The twist: the intermediate container that stores the trace data is itself a JPEG XL image with the same dimensions as the input, encoded losslessly as 8-bit RGBA. The red channel holds the thread ID, green, blue, and alpha together form a 24-bit microsecond timestamp.

In the clips below, each pixel lights up in its thread's color the moment that region was delivered by the library via callback. Each clip is slowed down by the factor shown next to it (≈222× means one second of video is roughly 4.5 ms of actual decoding).

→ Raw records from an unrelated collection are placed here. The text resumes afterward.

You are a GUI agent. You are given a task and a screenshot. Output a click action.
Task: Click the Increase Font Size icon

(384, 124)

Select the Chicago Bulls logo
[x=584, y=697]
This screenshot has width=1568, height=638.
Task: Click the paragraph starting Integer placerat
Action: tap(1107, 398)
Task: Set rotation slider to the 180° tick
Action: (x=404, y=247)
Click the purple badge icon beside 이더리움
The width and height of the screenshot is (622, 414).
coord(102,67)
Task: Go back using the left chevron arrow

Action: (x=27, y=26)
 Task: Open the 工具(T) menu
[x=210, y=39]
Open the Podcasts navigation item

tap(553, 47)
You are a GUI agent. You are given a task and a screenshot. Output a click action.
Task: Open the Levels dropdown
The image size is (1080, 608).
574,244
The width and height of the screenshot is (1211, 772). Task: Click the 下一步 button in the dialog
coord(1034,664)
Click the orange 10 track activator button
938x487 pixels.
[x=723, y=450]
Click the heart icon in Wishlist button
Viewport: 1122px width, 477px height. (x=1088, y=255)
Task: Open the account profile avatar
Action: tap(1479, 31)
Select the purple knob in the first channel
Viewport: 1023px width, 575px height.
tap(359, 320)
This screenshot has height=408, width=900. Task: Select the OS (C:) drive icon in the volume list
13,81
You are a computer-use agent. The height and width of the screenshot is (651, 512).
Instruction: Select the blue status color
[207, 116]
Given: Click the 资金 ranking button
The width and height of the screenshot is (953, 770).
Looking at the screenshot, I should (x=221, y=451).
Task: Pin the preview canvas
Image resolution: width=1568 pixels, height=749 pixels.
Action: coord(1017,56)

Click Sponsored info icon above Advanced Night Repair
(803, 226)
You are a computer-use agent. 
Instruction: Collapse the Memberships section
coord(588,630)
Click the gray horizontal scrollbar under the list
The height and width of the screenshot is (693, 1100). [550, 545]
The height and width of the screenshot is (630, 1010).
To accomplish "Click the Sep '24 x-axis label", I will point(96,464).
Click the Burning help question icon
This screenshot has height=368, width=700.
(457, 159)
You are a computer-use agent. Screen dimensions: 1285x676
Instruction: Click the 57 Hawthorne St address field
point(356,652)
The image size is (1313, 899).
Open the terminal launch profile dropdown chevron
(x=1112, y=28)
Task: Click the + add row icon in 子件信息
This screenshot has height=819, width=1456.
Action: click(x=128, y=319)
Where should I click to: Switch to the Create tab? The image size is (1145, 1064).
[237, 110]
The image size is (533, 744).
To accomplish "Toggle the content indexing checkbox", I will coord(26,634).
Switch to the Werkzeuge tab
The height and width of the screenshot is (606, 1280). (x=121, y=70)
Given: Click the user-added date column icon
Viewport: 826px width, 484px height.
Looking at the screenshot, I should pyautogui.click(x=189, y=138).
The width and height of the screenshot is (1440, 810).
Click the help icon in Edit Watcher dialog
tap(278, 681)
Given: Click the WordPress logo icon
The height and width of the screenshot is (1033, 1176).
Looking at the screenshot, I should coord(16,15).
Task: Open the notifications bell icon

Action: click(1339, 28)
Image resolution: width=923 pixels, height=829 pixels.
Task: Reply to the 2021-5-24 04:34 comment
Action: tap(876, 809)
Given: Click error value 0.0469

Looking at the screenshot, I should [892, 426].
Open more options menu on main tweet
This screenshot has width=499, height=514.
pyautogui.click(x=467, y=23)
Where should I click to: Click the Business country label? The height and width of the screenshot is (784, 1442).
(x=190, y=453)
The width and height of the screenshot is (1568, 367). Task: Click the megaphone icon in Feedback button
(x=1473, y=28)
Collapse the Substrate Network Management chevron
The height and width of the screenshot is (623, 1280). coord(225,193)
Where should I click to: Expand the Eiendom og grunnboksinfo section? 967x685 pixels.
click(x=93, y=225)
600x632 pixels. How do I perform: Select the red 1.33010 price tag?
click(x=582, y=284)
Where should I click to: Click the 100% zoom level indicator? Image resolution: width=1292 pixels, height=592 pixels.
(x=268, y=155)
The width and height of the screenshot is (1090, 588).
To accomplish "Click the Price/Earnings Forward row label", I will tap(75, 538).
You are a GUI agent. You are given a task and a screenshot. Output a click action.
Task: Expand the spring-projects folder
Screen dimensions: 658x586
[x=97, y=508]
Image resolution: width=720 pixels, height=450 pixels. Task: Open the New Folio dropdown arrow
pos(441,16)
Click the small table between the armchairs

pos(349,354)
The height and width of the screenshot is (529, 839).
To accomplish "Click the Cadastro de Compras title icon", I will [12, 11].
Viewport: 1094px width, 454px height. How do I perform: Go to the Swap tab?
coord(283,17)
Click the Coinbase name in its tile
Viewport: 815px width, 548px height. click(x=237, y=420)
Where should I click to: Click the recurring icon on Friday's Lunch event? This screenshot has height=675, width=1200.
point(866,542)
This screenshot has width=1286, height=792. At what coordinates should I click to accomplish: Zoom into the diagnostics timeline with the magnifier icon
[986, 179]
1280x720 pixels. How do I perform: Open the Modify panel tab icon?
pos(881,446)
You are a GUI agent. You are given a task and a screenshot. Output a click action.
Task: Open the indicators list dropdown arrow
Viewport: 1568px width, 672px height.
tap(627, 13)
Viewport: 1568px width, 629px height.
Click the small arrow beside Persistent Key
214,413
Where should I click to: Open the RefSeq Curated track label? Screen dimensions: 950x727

cargo.jxl: 14,178 × 16,239, 230.24 Mpx, RGB, 14.16 MB · ≈16.7× slowdown

pineapple-alpha.jxl: 2,560 × 1,600, 4.1 Mpx, RGBA, 1.56 MB · ≈222× slowdown

A caveat on the timing: the wall-clock microseconds in each trace are measured from the first worker callback that delivered pixels. 0 ms is when the first strip lands. libjxl's pre-callback setup and disk I/O are excluded.

The setup

The project is two small C programs:

The traces were captured on an AMD Ryzen 7 5700X (8 physical cores / 16 SMT threads, 4.67 GHz max, with AVX2, F16C, and SHA-NI) backed by 62 GiB of RAM, running Fedora (Linux 7.0.9-205.fc44 x86_64). The toolchain was gcc 16.1.1 against libjxl 0.11.1.

The intermediate data

The videos above were rendered by stepping through the trace .jxl files frame by frame, but you can also just look at one directly: the spatial layout of threads and timings is visible at a glance.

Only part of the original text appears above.